Work to be completed: Please repeat the lines below, exactly and only, from the one that holds "Tap the battery" through the one that holds "This screenshot has width=1200, height=675.".

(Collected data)
══════════════════════════════

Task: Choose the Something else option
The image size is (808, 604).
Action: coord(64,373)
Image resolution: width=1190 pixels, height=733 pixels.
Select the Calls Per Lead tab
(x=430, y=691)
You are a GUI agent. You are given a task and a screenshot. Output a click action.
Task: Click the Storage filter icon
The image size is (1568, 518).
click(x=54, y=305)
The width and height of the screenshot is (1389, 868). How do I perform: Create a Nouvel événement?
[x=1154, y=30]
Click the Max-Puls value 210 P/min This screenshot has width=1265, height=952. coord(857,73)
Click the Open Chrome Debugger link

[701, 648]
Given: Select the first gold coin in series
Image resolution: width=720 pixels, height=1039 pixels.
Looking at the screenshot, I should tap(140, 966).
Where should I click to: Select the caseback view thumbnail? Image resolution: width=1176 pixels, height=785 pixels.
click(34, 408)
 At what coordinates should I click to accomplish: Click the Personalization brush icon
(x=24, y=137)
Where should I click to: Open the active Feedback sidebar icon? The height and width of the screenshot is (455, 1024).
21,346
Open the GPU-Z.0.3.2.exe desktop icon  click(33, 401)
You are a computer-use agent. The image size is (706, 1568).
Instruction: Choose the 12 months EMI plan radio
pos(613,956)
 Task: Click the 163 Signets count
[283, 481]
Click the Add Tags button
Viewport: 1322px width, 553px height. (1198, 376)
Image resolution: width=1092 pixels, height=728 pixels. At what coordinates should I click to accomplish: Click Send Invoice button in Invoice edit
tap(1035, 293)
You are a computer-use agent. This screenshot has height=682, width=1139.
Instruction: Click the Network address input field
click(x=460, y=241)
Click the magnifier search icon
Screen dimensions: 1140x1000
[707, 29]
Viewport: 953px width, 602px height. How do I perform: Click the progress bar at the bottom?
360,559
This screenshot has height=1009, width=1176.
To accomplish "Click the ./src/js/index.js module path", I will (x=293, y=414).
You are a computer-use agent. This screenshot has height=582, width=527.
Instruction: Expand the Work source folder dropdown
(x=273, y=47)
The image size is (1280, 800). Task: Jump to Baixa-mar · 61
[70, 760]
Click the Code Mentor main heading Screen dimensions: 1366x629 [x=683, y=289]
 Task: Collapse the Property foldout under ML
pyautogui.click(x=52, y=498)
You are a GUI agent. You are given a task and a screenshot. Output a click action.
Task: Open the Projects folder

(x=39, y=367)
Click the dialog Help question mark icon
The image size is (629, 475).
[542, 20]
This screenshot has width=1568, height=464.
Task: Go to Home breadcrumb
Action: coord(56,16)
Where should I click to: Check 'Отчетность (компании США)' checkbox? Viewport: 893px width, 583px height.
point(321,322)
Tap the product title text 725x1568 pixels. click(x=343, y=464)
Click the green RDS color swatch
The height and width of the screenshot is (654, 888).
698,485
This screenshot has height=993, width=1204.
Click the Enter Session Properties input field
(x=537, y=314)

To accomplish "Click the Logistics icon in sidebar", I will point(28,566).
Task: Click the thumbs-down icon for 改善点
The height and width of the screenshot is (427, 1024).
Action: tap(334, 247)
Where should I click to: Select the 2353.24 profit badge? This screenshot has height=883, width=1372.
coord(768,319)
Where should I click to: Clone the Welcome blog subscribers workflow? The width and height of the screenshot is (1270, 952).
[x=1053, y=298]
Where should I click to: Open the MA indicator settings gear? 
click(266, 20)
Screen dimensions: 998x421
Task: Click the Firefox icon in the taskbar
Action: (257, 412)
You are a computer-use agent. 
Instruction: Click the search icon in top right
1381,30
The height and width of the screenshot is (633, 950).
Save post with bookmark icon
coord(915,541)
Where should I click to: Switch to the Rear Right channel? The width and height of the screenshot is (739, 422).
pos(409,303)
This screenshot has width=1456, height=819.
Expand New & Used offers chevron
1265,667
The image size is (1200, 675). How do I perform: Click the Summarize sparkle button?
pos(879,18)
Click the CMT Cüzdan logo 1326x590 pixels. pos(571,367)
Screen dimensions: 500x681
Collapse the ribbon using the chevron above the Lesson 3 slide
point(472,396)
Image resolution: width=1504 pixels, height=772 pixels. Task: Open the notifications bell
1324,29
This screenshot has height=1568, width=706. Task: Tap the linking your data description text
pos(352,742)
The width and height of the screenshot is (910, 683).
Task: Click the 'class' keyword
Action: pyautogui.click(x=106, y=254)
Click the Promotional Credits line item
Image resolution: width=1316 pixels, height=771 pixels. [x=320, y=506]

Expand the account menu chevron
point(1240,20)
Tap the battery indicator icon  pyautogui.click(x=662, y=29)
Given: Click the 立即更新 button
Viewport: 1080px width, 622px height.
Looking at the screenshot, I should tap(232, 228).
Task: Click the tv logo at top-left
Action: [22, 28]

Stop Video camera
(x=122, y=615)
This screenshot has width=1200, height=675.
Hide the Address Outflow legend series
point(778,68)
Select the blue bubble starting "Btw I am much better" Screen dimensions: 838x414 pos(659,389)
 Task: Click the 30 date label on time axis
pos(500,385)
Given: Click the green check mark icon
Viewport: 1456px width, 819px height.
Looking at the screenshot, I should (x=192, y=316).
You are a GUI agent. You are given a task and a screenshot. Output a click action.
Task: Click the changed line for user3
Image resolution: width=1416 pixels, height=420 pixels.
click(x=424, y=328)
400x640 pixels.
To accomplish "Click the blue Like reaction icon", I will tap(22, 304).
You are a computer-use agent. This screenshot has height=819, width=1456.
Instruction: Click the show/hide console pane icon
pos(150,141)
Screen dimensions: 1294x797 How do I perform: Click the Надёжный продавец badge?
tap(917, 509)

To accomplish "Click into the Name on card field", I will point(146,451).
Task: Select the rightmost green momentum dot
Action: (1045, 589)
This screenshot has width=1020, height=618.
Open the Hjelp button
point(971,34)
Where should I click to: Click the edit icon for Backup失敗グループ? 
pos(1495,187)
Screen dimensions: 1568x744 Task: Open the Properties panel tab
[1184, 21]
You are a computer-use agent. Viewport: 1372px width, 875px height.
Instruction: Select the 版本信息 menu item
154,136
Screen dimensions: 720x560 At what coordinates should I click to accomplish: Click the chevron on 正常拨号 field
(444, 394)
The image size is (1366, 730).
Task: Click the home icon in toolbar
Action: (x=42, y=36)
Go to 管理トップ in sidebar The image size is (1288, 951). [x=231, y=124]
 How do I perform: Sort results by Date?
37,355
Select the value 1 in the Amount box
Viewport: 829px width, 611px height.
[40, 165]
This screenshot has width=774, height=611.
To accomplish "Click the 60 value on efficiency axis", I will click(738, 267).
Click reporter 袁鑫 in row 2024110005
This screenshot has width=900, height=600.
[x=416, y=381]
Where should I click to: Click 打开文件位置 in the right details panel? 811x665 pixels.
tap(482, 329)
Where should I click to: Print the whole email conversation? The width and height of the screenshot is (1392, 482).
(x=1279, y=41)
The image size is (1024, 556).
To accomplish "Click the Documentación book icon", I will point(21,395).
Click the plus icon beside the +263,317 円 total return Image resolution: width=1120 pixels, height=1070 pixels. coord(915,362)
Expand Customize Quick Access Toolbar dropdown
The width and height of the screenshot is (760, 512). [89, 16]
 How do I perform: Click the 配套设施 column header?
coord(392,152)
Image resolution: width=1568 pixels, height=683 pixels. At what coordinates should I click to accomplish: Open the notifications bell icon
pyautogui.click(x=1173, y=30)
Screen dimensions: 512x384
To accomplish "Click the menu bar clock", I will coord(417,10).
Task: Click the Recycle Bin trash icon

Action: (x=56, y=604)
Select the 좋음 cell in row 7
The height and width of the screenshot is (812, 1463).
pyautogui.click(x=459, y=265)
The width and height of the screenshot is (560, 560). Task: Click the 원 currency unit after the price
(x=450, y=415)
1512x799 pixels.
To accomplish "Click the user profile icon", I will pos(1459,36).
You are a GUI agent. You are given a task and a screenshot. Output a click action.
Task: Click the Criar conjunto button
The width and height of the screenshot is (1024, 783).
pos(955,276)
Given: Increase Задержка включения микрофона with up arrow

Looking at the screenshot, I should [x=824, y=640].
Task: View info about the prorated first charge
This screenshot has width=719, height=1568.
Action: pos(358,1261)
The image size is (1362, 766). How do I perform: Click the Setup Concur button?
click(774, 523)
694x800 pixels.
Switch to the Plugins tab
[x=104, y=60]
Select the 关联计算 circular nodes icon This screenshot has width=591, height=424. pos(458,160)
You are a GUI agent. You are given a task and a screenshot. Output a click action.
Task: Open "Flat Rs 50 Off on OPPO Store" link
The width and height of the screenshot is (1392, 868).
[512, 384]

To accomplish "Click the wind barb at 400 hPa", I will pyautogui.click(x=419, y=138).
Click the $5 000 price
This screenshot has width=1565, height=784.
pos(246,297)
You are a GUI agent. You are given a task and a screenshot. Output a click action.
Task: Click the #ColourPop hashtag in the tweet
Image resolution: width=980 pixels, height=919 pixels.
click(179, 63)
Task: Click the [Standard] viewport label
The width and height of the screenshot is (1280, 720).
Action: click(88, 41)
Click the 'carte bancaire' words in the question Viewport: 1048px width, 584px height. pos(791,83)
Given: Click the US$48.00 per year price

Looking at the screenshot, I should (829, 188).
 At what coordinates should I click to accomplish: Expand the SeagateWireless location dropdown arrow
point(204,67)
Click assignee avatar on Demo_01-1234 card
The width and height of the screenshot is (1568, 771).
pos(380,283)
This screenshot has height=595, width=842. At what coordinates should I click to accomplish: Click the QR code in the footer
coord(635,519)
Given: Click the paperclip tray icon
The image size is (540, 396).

══════════════════════════════

Response box:
Tap the battery indicator icon  pyautogui.click(x=662, y=29)
Given: Click the 立即更新 button
Viewport: 1080px width, 622px height.
Looking at the screenshot, I should tap(232, 228).
Task: Click the tv logo at top-left
Action: [22, 28]

Stop Video camera
(x=122, y=615)
This screenshot has width=1200, height=675.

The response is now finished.